In September 1768 Andrew Lord experimented with a marketing strategy deployed by relatively few merchants and shopkeepers prior to the American Revolution. He placed multiple advertisements in a single issue of the South-Carolina Gazette and Country Journal, improving the likelihood that readers would notice at least one of them. For readers and prospective customers who happened to notice both, this further increased Lord’s visibility in the Charleston marketplace, making it difficult to overlook his significance in the local commercial landscape. Publishing multiple advertisements enhanced his name recognition.
Printers frequently crowded newspapers with advertisements for their own goods and services, exercising one of the privileges of operating the press, but merchants, shopkeepers, artisans, and others were slow to follow their lead. Financial considerations certainly played a role. Advertisers not affiliated with the newspaper did, after all, have to pay to have their notices inserted, but that alone does not sufficiently explain their failure to appreciate how to better take advantage of the power of the press in presenting their goods and services to prospective customers. After all, many advertisers made significant investments when they inserted lengthy notices that listed vast arrays of merchandise.
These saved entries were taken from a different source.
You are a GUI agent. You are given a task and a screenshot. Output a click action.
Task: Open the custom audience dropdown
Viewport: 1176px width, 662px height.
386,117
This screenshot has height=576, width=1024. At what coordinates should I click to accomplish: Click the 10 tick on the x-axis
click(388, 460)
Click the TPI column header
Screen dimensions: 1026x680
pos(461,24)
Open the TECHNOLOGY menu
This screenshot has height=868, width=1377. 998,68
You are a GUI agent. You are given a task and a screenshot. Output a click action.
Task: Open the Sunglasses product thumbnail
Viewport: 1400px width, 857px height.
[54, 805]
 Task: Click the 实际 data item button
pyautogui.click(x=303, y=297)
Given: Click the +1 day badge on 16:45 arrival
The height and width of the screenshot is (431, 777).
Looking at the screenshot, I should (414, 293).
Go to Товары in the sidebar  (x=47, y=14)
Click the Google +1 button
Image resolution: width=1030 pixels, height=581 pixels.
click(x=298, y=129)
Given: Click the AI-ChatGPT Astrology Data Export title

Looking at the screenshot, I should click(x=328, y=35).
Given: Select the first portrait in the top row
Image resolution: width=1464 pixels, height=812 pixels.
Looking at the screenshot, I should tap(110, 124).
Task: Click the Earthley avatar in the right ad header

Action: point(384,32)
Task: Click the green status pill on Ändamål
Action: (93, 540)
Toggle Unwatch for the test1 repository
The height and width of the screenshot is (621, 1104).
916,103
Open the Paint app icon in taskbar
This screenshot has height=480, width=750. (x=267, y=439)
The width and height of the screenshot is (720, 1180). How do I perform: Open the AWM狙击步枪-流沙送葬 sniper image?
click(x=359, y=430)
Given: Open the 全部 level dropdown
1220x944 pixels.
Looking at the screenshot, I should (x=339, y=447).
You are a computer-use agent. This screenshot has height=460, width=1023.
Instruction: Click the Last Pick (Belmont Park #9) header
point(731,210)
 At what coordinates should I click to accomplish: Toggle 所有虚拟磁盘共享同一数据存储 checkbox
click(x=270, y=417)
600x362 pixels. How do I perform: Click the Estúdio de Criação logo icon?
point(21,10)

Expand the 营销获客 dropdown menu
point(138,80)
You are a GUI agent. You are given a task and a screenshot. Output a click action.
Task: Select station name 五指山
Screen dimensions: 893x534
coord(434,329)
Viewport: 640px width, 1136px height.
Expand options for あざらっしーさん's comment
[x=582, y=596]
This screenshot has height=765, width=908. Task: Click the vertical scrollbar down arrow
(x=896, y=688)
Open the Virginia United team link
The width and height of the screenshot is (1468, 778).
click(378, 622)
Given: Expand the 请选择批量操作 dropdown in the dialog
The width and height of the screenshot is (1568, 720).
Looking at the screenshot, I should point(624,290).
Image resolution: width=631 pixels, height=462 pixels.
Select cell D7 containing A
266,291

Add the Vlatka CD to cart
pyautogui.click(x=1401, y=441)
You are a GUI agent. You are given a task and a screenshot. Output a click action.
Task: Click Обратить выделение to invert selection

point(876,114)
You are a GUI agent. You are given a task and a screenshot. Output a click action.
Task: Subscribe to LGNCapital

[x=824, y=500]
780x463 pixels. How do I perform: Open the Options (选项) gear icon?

Lord could have done the same. He could have combined his two advertisements into a single advertisement. Doing so would have had the advantage of making his assortment of merchandise seem even more expansive by taking up more space on a single page. Yet he opted for two distinct advertisements instead. Since most printers charged by the length, Lord incurred the same costs whether he published one longer advertisement or two shorter ones. Given the choice, he determined that two shorter notices better suited his purposes. One appeared on the third page of the September 6 edition of the South-Carolina Gazette and Country Journal, the other on the fourth page. This bolstered his presence in the newspaper, further solidifying his reputation as a merchant of note in the bustling port of Charleston. The appeals Lord made in his advertisements did not distinguish him from his competitors, but the reiteration of his name in a single issue did.